#### [Records to use]

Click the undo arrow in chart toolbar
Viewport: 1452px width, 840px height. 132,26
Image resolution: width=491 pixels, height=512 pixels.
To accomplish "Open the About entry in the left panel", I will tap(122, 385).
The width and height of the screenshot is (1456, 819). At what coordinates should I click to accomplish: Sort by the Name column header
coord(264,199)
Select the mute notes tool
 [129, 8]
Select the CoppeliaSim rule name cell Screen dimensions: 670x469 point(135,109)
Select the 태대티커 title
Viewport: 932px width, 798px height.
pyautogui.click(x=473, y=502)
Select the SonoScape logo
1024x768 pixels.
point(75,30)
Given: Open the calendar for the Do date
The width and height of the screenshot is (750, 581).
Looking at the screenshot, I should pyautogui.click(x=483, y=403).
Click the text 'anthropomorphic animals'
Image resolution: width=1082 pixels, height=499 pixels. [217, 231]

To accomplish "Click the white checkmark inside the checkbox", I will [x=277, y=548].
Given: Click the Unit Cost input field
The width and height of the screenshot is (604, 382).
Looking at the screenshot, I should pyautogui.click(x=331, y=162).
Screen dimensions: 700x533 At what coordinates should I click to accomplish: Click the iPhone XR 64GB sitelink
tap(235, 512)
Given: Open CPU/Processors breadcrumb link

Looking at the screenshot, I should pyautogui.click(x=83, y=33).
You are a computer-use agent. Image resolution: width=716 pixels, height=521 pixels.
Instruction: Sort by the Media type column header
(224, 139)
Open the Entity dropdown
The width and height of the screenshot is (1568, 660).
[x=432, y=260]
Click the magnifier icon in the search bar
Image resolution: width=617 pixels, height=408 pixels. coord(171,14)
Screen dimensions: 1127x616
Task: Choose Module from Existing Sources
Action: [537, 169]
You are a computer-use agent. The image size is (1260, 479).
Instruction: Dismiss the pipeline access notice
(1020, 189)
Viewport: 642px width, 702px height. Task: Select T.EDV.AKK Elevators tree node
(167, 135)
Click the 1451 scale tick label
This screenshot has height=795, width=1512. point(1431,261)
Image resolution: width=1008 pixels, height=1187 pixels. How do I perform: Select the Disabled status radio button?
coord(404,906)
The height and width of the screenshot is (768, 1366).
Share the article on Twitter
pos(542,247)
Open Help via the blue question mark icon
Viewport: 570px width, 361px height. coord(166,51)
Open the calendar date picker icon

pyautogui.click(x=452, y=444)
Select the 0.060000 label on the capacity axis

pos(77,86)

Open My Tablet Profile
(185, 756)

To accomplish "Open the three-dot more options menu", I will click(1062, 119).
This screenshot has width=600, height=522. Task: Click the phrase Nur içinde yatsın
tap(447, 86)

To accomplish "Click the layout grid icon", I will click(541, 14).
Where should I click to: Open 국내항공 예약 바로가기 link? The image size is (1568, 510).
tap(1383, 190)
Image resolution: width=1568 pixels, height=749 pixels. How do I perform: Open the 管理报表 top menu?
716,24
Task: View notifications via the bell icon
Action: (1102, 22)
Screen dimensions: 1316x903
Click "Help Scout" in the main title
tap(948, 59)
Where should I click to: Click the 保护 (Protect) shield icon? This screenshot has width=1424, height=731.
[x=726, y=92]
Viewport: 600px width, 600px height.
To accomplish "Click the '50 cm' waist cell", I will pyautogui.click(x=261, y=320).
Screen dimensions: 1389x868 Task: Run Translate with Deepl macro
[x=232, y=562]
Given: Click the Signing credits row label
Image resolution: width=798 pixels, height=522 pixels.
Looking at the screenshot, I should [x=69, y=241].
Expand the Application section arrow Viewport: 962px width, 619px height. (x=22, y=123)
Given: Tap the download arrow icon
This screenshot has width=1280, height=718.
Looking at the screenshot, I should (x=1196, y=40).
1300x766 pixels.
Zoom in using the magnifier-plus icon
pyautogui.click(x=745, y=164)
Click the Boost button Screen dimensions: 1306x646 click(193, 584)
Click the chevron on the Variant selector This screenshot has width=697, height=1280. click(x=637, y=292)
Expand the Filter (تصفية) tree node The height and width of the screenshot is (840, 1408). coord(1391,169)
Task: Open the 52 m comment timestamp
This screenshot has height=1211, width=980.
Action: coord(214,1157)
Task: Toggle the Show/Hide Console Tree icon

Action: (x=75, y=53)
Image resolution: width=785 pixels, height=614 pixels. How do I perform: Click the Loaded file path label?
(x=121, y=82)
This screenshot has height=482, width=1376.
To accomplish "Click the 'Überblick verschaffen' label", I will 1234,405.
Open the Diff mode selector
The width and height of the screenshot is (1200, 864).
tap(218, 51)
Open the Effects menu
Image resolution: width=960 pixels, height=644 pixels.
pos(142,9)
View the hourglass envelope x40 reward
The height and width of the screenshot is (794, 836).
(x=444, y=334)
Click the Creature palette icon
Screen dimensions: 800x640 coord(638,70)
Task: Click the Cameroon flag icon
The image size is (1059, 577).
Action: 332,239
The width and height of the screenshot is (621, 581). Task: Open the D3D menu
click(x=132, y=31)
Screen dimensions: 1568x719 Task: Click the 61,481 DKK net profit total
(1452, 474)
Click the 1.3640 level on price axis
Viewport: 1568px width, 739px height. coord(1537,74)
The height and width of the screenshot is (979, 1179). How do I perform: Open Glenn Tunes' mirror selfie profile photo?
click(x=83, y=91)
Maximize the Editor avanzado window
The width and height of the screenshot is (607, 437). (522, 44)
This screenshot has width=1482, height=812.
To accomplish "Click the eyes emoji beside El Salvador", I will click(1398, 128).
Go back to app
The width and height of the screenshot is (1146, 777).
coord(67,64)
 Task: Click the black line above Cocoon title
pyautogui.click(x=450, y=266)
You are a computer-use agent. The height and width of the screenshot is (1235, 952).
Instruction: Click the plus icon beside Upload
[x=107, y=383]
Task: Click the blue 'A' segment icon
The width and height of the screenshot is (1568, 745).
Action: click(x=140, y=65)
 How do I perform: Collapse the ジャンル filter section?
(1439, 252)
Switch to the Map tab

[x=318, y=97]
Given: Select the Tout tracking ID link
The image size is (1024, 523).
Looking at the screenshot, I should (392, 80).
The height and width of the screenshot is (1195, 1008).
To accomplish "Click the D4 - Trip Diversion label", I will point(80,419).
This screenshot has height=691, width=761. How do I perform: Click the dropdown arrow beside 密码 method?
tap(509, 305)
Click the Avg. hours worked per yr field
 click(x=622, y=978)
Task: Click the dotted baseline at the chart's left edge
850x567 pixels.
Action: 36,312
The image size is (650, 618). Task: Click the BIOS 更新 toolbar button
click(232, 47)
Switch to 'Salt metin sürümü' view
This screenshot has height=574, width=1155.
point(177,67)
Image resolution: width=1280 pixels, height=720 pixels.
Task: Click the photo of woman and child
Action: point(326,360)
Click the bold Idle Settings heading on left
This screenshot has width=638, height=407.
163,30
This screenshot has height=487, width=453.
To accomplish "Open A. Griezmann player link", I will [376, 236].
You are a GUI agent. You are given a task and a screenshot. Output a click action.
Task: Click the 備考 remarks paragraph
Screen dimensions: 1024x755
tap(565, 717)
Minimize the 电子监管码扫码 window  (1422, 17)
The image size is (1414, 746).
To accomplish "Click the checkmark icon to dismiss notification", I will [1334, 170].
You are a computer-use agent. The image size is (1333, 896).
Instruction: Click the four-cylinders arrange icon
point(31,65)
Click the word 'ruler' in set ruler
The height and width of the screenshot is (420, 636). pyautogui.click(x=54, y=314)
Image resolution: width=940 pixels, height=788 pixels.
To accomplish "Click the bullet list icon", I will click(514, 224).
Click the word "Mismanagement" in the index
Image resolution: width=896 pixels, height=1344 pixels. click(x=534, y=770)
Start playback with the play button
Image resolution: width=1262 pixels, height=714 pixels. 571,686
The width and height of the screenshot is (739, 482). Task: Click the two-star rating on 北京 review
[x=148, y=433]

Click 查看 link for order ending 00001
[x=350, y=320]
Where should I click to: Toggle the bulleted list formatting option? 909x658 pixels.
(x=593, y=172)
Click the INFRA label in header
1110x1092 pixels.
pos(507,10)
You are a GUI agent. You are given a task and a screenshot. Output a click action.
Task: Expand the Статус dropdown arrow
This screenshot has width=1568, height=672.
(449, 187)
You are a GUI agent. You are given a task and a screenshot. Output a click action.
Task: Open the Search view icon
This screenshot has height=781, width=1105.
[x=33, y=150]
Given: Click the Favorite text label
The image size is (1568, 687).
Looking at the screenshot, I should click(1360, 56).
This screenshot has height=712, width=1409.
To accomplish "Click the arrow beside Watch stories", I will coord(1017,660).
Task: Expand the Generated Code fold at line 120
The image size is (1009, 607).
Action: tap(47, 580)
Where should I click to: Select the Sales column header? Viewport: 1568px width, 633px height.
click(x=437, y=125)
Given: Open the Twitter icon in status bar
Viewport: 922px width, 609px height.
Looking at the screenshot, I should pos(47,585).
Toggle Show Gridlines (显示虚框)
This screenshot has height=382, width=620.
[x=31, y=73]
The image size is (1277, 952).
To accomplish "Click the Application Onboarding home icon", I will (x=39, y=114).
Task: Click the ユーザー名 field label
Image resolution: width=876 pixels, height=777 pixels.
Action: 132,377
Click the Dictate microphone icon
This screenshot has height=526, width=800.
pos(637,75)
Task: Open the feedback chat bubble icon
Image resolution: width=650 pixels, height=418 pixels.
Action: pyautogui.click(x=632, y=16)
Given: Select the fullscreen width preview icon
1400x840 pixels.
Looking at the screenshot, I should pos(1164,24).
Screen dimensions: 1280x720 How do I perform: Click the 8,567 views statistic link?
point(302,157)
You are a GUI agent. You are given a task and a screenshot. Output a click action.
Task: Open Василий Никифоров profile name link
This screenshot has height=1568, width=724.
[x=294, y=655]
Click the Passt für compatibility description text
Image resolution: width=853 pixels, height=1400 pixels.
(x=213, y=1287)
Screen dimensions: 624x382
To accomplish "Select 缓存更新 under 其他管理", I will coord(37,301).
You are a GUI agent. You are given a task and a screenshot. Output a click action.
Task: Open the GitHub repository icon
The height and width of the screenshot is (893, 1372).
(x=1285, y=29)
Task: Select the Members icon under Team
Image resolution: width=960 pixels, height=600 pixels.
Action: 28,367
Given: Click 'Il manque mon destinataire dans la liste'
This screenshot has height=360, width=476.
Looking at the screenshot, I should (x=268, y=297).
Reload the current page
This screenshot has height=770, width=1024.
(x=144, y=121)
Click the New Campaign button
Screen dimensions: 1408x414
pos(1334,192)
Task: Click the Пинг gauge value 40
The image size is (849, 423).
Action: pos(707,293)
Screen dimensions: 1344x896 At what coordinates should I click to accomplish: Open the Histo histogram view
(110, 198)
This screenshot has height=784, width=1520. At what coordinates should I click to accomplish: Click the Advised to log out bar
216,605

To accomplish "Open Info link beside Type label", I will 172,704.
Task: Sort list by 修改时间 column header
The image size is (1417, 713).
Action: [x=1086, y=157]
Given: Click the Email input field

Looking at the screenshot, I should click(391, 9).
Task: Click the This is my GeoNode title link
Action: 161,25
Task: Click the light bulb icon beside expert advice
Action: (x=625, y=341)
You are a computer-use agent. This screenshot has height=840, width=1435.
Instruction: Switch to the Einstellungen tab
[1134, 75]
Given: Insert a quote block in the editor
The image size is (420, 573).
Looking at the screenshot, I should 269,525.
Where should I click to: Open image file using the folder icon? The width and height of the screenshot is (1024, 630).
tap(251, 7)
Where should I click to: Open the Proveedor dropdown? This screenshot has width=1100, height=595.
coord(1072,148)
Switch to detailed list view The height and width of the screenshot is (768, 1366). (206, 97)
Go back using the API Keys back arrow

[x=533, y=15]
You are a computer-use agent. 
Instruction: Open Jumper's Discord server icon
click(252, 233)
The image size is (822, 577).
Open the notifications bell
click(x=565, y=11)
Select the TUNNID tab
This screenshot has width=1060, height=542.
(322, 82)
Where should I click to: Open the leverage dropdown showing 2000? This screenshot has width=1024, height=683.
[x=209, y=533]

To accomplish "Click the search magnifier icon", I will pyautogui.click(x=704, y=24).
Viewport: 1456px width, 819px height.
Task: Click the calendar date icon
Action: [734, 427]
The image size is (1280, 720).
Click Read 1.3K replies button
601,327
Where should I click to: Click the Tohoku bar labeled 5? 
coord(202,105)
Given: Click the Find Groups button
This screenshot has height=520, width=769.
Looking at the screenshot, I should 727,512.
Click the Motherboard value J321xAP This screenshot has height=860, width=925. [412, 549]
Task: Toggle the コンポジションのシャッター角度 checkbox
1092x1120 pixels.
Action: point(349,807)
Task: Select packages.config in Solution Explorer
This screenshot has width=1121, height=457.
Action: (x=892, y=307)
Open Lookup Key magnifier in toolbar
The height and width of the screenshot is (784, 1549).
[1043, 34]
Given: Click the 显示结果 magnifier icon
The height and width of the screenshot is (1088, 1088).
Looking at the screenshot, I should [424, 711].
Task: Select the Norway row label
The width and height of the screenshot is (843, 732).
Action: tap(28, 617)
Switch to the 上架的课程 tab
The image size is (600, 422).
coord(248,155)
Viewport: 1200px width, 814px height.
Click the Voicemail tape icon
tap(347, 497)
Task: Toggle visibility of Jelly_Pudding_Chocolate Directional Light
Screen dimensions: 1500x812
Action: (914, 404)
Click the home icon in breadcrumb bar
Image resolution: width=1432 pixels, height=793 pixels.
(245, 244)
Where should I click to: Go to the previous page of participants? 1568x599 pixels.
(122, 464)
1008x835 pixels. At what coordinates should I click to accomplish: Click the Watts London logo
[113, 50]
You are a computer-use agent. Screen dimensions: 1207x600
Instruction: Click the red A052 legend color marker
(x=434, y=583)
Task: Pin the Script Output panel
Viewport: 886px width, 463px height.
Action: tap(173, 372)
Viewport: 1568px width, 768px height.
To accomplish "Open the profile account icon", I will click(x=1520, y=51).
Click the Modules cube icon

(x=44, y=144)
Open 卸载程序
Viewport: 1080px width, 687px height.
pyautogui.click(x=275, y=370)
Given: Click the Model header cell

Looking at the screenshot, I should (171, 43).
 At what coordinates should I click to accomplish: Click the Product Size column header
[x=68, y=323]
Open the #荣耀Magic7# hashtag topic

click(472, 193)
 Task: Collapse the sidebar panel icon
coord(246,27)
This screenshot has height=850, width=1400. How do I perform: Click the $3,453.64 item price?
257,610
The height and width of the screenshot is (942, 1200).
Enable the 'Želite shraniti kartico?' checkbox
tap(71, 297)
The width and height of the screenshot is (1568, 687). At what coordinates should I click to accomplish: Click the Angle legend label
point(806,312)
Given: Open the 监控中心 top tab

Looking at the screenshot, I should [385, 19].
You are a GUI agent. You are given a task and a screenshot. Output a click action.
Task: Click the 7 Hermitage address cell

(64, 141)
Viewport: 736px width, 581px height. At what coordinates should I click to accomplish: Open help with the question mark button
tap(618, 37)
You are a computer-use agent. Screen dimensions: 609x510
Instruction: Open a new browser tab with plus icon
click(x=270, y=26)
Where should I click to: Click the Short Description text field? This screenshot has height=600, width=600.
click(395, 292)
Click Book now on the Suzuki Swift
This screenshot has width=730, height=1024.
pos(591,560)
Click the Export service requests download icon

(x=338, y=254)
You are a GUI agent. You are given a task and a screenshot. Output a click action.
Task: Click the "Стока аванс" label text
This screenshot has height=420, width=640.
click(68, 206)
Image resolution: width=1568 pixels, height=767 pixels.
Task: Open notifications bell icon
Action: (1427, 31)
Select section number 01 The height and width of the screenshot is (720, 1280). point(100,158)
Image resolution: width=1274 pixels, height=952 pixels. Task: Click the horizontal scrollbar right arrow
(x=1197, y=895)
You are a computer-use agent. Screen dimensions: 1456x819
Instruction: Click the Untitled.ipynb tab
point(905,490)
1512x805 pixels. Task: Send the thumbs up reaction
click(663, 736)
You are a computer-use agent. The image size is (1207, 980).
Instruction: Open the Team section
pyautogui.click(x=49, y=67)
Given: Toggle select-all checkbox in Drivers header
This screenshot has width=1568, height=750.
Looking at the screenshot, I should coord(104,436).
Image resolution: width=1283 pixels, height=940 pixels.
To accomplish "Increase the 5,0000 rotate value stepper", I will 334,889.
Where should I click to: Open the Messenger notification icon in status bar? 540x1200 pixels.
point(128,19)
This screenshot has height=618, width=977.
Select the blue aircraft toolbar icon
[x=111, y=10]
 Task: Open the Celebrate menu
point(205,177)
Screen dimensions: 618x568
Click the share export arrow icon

#### [Activity]
In the listing above, find the line holding "The image size is (1059, 577)." and the line holding "Switch to 'Salt metin sürümü' view", then output those two lines and every line between them exactly.

#### [Result of this exercise]
The image size is (1059, 577).
Action: 332,239
The width and height of the screenshot is (621, 581). Task: Open the D3D menu
click(x=132, y=31)
Screen dimensions: 1568x719 Task: Click the 61,481 DKK net profit total
(1452, 474)
Click the 1.3640 level on price axis
Viewport: 1568px width, 739px height. coord(1537,74)
The height and width of the screenshot is (979, 1179). How do I perform: Open Glenn Tunes' mirror selfie profile photo?
click(x=83, y=91)
Maximize the Editor avanzado window
The width and height of the screenshot is (607, 437). (522, 44)
This screenshot has width=1482, height=812.
To accomplish "Click the eyes emoji beside El Salvador", I will click(1398, 128).
Go back to app
The width and height of the screenshot is (1146, 777).
coord(67,64)
 Task: Click the black line above Cocoon title
pyautogui.click(x=450, y=266)
You are a computer-use agent. The height and width of the screenshot is (1235, 952).
Instruction: Click the plus icon beside Upload
[x=107, y=383]
Task: Click the blue 'A' segment icon
The width and height of the screenshot is (1568, 745).
Action: click(x=140, y=65)
 How do I perform: Collapse the ジャンル filter section?
(1439, 252)
Switch to the Map tab

[x=318, y=97]
Given: Select the Tout tracking ID link
The image size is (1024, 523).
Looking at the screenshot, I should (392, 80).
The height and width of the screenshot is (1195, 1008).
To accomplish "Click the D4 - Trip Diversion label", I will point(80,419).
This screenshot has height=691, width=761. How do I perform: Click the dropdown arrow beside 密码 method?
tap(509, 305)
Click the Avg. hours worked per yr field
 click(x=622, y=978)
Task: Click the dotted baseline at the chart's left edge
850x567 pixels.
Action: 36,312
The image size is (650, 618). Task: Click the BIOS 更新 toolbar button
click(232, 47)
Switch to 'Salt metin sürümü' view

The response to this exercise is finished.